„Falsche Toleranz und schlichte Ignoranz gegen Hasstiraden im Internet fordern längst ihren Preis.“

Nun musste also doch ein Beauftragter her. Der frühere Landtags- und Regierungssprecher Franz Rainer Enste soll Niedersachsens Landesregierung helfen, gegen Antisemitismus vorzugehen. Vorausgegangen war eine lange Debatte auch in den jüdischen Gemeinden. Dort gab es die Sorge, mit einem Beauftragten das Problem lediglich herauszustellen und hochzuschaukeln statt zu lösen.

Dass ein Beauftragter, selbst einer von der Qualität Enstes, das Problem nicht lösen kann, liegt auf der Hand. Ein gut vernetzter Ansprechpartner wie der neue Beauftragte kann zur Unterstützung und zum Schutz jüdischer Kultur und jüdischen Lebens in Niedersachsen aber allemal beitragen – und Handlungsempfehlungen in die Politik tragen. Gefordert sind aber vor allem Gesellschaft und Staat, wie Ministerpräsident Stephan Weil (SPD) betont hat.

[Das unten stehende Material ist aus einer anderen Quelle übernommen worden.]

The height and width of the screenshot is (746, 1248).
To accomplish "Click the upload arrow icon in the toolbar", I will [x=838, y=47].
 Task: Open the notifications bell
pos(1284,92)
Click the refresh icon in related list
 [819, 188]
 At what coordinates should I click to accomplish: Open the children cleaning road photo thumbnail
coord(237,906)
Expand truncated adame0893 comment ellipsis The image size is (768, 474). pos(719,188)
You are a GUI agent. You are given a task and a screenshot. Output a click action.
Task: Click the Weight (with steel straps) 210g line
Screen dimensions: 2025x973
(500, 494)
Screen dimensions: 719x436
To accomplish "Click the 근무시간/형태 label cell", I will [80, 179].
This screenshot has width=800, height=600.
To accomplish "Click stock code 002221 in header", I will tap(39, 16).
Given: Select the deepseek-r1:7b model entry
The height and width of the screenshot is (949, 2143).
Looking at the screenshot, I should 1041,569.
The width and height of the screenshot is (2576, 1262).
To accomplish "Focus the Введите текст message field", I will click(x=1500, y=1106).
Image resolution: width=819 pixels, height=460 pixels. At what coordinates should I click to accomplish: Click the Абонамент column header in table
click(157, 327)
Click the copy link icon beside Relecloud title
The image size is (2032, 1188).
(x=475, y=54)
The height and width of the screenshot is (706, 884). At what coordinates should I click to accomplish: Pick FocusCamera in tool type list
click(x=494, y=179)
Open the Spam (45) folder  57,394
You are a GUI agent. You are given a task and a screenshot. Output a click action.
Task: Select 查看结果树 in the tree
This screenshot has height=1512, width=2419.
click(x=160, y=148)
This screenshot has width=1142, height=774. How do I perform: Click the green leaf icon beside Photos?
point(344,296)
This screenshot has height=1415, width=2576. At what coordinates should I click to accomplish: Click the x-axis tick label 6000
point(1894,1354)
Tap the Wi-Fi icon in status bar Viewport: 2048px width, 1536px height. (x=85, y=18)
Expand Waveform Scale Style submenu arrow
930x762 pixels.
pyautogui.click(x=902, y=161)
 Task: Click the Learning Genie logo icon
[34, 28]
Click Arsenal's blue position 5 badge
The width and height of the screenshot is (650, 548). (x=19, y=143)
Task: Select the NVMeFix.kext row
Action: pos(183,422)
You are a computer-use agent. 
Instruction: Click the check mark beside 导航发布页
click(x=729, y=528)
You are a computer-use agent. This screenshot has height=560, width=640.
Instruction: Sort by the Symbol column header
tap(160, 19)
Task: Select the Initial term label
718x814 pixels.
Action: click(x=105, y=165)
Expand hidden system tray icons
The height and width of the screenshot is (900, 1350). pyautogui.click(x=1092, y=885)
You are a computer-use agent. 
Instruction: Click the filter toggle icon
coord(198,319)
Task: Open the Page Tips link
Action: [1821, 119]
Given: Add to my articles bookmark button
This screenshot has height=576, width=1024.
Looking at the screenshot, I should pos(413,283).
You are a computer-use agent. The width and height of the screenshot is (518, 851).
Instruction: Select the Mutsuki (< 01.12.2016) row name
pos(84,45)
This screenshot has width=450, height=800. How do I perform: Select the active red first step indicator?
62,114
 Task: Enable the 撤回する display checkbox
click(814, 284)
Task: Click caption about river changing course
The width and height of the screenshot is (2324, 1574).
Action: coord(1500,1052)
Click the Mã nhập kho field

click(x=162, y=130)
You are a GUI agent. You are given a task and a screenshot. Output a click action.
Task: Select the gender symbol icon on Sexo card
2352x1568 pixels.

Und die sehen bislang nicht besonders gut aus. Falsche Toleranz und schlichte Ignoranz gegen Hasstiraden im Internet fordern längst ihren Preis. Politik und Gesellschaft haben lange geschlafen und vor der Macht der Internet-Konzerne gekuscht. Auch die Justiz muss sich fragen, ob sie nicht viel zu oft weggeschaut hat. Dass Justizministerin Barbara Havliza nun die Richtlinien zum Einstellen von Verfahren überprüfen ließ, ist ein richtiges Zeichen.

Wo es nötig ist, mit dem Recht zu reagieren, ist aber nur die eine Seite. Auch Prävention und Aufklärung bleiben wichtig. Und klare Kante hilft: nicht nur in der Politik, sondern vor allem auch im Alltag.